# Do you think these girls are bred?



## kelebek (Oct 5, 2007)

Just curious if you think these girls are pregnant.....

#1 - has freshened twice before



















Doe #2 - Maiden doe - bred, but preg test came back negative ....... but ..............


----------



## KW Farms (Jun 21, 2008)

How far along would they be? I don't think the first one is bred, but the second...possibly...leaning toward yes. But I have been wrong about these types of things before! lol


----------



## kelebek (Oct 5, 2007)

The first one I would have no clue when she would have been bred - would have been an Oops through the fence - 

The second would be 3 months unless the fence - 

I have NEVER seen my boys ever try to breed through the fence - but it only takes once :wink:


----------



## HollowbeadRanch (Oct 5, 2007)

hhhhhhhhhmmmmmmm........... you know I am TERRIBLE at this.... but if I were to GUESS I would say #1 no, #2 yes :shades:


----------



## RowdyKidz (Apr 2, 2009)

Don't listen to me but...I think that they are both bred. Looking at their udders.

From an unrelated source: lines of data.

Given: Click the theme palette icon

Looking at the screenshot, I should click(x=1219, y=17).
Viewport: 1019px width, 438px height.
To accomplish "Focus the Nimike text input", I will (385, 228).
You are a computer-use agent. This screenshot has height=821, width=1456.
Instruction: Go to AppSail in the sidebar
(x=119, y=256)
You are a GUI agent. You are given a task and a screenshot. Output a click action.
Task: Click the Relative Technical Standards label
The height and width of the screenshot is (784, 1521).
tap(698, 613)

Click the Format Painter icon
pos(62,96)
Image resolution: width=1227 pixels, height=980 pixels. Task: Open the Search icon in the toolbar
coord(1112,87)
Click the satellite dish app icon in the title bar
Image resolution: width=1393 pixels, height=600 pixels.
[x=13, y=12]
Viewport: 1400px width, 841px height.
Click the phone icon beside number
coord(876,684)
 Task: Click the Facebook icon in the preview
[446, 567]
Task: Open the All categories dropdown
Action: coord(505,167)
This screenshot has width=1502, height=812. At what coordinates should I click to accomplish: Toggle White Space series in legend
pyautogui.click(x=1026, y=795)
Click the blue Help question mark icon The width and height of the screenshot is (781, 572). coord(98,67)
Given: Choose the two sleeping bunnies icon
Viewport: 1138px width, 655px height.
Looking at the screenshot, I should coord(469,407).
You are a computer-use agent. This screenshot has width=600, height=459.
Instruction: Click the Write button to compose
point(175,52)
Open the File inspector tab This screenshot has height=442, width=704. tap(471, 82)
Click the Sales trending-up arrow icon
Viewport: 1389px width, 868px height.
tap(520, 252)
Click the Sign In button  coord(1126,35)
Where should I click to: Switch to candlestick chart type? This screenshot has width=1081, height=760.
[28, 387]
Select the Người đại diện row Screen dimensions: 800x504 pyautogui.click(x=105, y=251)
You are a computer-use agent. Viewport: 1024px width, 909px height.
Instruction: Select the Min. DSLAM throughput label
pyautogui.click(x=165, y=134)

When was the last time the first doe had weaned kids? Was it recently, where she would still be in the process of drying up?


----------



## kelebek (Oct 5, 2007)

I am going to draw blood on both and send in for pregnancy - I just have to know for sure - but thought I would see what you all thought. I personally hope that #1 is NOT and #2 is.....


Once I have some more "guesses" I will tell you who they are!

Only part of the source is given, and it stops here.